** Opening The input block **

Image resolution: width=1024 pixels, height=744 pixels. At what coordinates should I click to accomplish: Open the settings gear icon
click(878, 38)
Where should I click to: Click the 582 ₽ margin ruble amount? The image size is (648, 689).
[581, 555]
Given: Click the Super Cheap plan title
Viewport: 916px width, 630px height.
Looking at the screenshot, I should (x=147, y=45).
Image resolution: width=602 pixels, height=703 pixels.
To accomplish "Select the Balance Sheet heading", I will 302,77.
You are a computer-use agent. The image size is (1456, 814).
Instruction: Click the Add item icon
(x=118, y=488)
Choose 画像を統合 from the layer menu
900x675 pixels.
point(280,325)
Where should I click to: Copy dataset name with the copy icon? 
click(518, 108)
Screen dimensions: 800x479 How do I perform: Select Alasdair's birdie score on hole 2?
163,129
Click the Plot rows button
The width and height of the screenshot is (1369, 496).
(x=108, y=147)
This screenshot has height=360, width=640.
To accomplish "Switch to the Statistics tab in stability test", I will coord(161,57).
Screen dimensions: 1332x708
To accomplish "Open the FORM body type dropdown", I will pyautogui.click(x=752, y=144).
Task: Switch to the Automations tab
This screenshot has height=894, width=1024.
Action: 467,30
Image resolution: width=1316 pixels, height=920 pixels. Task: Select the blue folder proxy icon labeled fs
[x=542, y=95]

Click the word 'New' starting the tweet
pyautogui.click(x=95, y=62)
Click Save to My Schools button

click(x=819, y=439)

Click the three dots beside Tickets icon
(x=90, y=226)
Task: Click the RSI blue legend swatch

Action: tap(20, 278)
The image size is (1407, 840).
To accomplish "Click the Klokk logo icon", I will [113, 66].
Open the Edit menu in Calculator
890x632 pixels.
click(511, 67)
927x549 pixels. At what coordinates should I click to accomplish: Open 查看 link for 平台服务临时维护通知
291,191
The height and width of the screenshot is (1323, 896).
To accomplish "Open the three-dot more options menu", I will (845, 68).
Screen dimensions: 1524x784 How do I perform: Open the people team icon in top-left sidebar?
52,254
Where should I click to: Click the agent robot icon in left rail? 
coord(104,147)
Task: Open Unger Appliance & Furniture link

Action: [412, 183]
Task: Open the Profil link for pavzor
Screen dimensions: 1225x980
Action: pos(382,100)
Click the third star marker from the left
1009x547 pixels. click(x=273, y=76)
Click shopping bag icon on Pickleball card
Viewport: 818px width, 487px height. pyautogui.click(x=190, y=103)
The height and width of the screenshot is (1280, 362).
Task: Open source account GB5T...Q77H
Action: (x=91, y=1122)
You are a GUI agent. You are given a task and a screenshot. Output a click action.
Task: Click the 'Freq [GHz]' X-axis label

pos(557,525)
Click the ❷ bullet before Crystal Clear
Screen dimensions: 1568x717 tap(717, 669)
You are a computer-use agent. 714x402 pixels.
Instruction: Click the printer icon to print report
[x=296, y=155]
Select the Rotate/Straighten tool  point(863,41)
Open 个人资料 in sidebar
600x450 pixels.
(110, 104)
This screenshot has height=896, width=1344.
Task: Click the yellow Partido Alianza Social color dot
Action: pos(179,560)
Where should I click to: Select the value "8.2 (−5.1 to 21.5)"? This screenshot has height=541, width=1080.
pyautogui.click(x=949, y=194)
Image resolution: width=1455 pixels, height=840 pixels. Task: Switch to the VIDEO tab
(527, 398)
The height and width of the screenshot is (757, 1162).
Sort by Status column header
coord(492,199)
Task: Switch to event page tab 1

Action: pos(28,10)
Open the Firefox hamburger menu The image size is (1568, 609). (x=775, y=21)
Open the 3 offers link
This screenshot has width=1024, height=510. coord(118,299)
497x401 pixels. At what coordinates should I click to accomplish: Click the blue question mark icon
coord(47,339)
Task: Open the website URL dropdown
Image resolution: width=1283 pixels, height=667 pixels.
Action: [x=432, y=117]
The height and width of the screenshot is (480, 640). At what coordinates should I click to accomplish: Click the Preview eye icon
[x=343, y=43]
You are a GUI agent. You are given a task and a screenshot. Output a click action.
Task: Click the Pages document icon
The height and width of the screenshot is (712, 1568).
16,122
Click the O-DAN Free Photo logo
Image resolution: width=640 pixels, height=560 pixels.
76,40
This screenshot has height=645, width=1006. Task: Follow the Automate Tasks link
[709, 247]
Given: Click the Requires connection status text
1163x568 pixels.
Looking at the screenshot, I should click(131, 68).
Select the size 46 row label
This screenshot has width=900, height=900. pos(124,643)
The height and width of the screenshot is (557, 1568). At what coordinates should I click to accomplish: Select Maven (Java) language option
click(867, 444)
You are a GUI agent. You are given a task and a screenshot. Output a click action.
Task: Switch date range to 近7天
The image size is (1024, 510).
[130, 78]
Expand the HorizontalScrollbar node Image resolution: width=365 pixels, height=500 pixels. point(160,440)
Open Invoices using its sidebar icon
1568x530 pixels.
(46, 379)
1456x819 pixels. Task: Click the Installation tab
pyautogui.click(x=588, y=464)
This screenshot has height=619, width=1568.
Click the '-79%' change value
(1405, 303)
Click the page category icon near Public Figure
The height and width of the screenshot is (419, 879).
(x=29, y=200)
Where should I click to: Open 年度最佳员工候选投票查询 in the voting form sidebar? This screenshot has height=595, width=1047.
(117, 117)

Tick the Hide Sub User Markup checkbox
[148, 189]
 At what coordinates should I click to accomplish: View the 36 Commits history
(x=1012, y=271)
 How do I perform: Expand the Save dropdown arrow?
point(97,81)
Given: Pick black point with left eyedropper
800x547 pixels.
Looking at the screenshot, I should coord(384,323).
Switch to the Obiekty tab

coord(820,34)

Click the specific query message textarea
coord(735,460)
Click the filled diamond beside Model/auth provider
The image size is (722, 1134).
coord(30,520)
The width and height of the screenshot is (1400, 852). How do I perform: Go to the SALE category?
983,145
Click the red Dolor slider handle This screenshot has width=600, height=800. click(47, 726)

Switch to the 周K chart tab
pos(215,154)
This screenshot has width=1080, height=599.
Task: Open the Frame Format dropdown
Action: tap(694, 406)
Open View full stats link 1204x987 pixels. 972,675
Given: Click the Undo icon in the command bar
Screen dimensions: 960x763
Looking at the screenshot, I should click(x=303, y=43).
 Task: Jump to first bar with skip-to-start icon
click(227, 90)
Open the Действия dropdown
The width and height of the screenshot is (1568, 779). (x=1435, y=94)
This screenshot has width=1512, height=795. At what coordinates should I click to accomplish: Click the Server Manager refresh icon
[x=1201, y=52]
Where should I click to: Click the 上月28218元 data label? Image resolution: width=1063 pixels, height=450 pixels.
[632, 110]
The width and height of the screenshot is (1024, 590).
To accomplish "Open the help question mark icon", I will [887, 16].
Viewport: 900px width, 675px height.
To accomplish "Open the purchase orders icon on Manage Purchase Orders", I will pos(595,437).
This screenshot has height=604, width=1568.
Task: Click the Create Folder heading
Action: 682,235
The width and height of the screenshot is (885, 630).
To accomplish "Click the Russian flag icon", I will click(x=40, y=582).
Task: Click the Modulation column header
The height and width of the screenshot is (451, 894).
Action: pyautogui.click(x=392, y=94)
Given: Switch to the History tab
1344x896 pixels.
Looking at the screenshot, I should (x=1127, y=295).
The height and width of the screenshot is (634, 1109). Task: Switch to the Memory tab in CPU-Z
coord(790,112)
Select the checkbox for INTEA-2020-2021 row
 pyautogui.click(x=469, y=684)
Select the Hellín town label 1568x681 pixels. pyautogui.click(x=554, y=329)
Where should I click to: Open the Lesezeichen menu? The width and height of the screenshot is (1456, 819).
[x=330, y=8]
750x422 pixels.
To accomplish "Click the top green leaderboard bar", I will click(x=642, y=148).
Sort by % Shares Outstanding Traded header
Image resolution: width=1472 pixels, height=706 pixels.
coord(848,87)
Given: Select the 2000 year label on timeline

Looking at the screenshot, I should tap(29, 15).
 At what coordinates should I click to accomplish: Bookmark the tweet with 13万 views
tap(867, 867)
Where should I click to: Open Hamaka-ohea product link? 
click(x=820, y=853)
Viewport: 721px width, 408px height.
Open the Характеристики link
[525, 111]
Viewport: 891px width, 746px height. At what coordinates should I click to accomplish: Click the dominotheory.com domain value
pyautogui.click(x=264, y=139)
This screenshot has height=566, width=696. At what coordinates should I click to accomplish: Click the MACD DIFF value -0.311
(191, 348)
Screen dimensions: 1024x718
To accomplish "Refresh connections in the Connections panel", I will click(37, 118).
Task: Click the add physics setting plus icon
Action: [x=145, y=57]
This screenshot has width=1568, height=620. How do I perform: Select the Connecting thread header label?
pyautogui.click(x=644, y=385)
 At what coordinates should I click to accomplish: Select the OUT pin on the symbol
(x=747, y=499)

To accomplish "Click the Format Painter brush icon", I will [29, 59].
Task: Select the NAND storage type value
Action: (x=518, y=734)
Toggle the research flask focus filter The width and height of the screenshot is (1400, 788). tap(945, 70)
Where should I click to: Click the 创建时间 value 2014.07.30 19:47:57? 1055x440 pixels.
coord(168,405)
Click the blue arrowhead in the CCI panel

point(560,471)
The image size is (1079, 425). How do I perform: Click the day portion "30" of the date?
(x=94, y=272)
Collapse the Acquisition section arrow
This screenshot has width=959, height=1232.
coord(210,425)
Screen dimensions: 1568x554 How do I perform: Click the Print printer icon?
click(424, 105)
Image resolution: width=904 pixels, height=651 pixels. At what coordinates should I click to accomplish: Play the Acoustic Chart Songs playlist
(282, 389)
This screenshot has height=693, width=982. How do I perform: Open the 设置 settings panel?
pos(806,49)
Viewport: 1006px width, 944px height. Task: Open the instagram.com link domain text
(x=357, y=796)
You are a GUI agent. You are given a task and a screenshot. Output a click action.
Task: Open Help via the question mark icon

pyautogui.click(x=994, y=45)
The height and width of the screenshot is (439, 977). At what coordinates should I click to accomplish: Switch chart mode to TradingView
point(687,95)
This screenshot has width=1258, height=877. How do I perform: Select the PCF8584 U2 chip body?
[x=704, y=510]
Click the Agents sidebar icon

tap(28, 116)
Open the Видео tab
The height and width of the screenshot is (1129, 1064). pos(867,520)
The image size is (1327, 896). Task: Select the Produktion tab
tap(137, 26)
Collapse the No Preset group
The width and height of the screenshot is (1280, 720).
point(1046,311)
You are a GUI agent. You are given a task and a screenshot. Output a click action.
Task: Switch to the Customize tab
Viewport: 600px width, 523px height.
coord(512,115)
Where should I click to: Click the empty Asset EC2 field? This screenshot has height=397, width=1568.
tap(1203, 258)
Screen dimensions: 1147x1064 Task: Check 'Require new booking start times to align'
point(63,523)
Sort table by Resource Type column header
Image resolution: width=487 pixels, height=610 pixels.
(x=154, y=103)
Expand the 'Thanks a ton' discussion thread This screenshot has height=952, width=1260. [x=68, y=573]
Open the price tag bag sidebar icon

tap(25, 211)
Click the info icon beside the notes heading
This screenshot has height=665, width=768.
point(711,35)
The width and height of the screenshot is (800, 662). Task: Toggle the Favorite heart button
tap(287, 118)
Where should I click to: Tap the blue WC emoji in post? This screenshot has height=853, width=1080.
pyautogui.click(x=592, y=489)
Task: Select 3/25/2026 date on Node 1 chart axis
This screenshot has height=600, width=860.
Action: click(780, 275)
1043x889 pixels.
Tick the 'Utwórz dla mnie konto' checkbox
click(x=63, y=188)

** Closing The input block **

#### Exercise description:
All that is needed is a number: how many lines in the data above contain the string "computer".

#### Result below:
2